Monday, May 17, 2010

sip elements lifecycle

In sip protocol, the difficult thing is the liecycle of sip elements, including dialog, transaction and message. Though defined as different layers in sip, their lifecycle usually overlaps. Message is the layer at the bottom. Transaction is the layer above message, it's comprised of a sip request message (sent by UAC) and all subsequent response messages (sent by UAS) to the request. A transaction is identified by Branch parameter in Via header. On top of the transaction layer is the dialog layer, which defines a peer-to-peer relationship between participants. Its identifier is the combination of the To tag, From tag and Call-ID.
The lifecycle of elements varies depending on the actual messages exchanged. As an example, Alice called Bob, and Bob accepted the call. During the session initialization process, they exchanged a bunch of sip messages. The lifecycle of transaction and dialog elements are shown below:
(Yellow block and blue block represent the lifecyle of a dialog, indicate Early sate and Confirmed state respectively. Green block represents the lifecycle of a transaction.)
The lifecycle of elements are different if Bob rejected Alice's call. In this case, the ack message belongs to the transaction that created by the invite message, not having its own transaction anymore.

The previous example suffices to show the complexity of sip elements' lifecycle. It's import to understand the lifecycle of elements to implement a mature sip protocol stack.
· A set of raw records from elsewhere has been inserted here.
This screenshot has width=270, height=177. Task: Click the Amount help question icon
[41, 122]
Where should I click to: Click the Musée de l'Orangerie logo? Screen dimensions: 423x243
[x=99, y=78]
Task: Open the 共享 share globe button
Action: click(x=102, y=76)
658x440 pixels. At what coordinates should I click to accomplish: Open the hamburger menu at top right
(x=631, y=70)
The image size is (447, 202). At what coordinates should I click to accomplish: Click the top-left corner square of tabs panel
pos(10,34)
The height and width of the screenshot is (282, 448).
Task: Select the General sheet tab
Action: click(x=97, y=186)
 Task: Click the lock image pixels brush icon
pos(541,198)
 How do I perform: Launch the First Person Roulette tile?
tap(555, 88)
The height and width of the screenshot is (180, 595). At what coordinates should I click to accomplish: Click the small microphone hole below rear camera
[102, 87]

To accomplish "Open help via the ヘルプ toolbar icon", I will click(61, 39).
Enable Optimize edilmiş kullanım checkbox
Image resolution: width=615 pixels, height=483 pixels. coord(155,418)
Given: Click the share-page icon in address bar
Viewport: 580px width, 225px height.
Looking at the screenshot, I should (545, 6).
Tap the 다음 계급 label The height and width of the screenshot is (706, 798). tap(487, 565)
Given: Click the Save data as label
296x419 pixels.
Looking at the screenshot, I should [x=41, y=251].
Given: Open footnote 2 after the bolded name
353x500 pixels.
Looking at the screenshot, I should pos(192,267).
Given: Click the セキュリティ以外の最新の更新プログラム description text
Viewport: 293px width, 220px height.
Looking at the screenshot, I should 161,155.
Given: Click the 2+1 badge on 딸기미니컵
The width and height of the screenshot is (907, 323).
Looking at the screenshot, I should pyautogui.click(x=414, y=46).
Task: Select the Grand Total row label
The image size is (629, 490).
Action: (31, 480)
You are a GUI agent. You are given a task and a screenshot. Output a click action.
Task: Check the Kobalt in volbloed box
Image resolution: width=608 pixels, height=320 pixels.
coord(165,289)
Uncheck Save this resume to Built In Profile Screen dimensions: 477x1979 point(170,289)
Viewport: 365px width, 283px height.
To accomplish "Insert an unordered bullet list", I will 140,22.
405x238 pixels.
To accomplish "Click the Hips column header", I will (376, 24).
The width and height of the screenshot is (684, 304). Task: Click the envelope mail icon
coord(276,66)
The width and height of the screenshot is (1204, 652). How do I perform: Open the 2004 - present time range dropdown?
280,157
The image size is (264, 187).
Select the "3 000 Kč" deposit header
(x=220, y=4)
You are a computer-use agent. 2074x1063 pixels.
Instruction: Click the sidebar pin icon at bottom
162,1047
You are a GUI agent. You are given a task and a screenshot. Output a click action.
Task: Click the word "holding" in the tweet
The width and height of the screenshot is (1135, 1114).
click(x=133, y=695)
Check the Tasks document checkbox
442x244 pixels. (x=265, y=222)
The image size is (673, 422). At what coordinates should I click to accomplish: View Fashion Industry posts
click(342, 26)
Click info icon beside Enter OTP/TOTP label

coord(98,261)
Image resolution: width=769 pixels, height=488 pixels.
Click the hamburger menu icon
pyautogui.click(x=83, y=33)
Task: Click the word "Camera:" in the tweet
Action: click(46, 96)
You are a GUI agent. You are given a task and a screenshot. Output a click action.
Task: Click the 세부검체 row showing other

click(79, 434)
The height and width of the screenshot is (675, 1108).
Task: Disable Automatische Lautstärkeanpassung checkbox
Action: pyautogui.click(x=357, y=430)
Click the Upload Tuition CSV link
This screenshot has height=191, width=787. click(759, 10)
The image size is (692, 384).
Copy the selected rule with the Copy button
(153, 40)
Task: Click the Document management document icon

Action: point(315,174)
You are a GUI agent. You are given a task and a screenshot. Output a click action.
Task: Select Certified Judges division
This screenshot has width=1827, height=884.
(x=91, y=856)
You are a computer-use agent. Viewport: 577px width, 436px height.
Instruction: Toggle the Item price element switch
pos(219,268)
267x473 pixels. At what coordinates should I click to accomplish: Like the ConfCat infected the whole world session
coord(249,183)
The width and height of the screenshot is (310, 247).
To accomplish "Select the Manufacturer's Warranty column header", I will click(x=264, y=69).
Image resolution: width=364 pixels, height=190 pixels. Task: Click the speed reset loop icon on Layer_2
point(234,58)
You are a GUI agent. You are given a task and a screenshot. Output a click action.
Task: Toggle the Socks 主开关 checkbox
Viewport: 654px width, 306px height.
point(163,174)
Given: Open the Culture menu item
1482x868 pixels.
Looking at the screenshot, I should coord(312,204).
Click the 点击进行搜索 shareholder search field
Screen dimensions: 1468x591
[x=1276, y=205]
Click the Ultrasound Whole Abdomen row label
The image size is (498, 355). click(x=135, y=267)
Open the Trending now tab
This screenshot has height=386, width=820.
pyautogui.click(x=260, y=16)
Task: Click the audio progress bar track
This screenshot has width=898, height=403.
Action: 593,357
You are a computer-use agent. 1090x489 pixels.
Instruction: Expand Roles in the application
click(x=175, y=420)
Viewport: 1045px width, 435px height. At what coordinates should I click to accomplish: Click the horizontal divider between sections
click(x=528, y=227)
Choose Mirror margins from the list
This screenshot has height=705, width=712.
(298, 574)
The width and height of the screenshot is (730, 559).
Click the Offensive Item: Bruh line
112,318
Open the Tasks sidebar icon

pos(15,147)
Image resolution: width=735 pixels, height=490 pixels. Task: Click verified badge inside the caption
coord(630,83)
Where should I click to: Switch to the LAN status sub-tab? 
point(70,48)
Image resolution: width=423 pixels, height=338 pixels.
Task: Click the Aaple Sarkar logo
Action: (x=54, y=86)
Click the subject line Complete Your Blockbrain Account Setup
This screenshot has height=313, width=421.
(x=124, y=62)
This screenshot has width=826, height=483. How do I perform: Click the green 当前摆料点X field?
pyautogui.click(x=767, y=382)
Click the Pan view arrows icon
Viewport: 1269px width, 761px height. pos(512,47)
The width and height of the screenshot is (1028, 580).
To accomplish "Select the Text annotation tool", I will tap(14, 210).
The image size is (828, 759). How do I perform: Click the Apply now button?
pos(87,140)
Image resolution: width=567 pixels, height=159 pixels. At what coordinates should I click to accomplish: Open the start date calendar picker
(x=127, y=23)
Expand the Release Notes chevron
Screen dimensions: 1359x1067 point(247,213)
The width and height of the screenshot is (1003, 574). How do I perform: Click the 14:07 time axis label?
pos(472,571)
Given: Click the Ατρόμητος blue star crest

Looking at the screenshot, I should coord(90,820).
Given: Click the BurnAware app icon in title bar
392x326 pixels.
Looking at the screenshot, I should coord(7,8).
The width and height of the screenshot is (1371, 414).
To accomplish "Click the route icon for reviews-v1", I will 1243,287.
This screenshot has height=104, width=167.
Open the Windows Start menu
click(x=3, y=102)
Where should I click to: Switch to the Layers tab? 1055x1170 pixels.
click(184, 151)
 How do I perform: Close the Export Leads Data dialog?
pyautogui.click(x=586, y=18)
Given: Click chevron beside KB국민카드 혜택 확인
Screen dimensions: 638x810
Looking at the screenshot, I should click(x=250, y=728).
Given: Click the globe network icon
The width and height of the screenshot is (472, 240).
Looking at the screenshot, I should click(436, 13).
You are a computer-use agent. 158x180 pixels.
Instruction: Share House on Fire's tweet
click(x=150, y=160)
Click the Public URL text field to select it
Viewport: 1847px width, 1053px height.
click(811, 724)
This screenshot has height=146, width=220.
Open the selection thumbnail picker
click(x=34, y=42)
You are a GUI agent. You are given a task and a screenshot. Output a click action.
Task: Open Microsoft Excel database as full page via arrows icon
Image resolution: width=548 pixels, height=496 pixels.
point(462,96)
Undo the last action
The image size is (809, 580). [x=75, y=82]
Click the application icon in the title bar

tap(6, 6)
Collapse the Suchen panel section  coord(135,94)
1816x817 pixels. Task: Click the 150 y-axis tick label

The essential idea of layered design is to hide lower layer's implementation detail. In sip protocol, though it's designed as layered protocol, the lower layer isn't completely transparent.
Suppose our application runs on top of a sip protocol stack. In an ideal world, our application should only relies on the dialog layer to run. But because dialog's lifecycle doesn't fully cover the lifecycle of transactions in lower layer, our application still has to rely on transaction layer or even message layer. The dependencies on different layers of sip protocol stack make things a lot complicated.
In order to simplify things, many sip protocol stack implementations abstract another higher level layer, "call", which is not defined in sip protocol specification. The existance of this layer successfully decouples our application from those different underlying layers.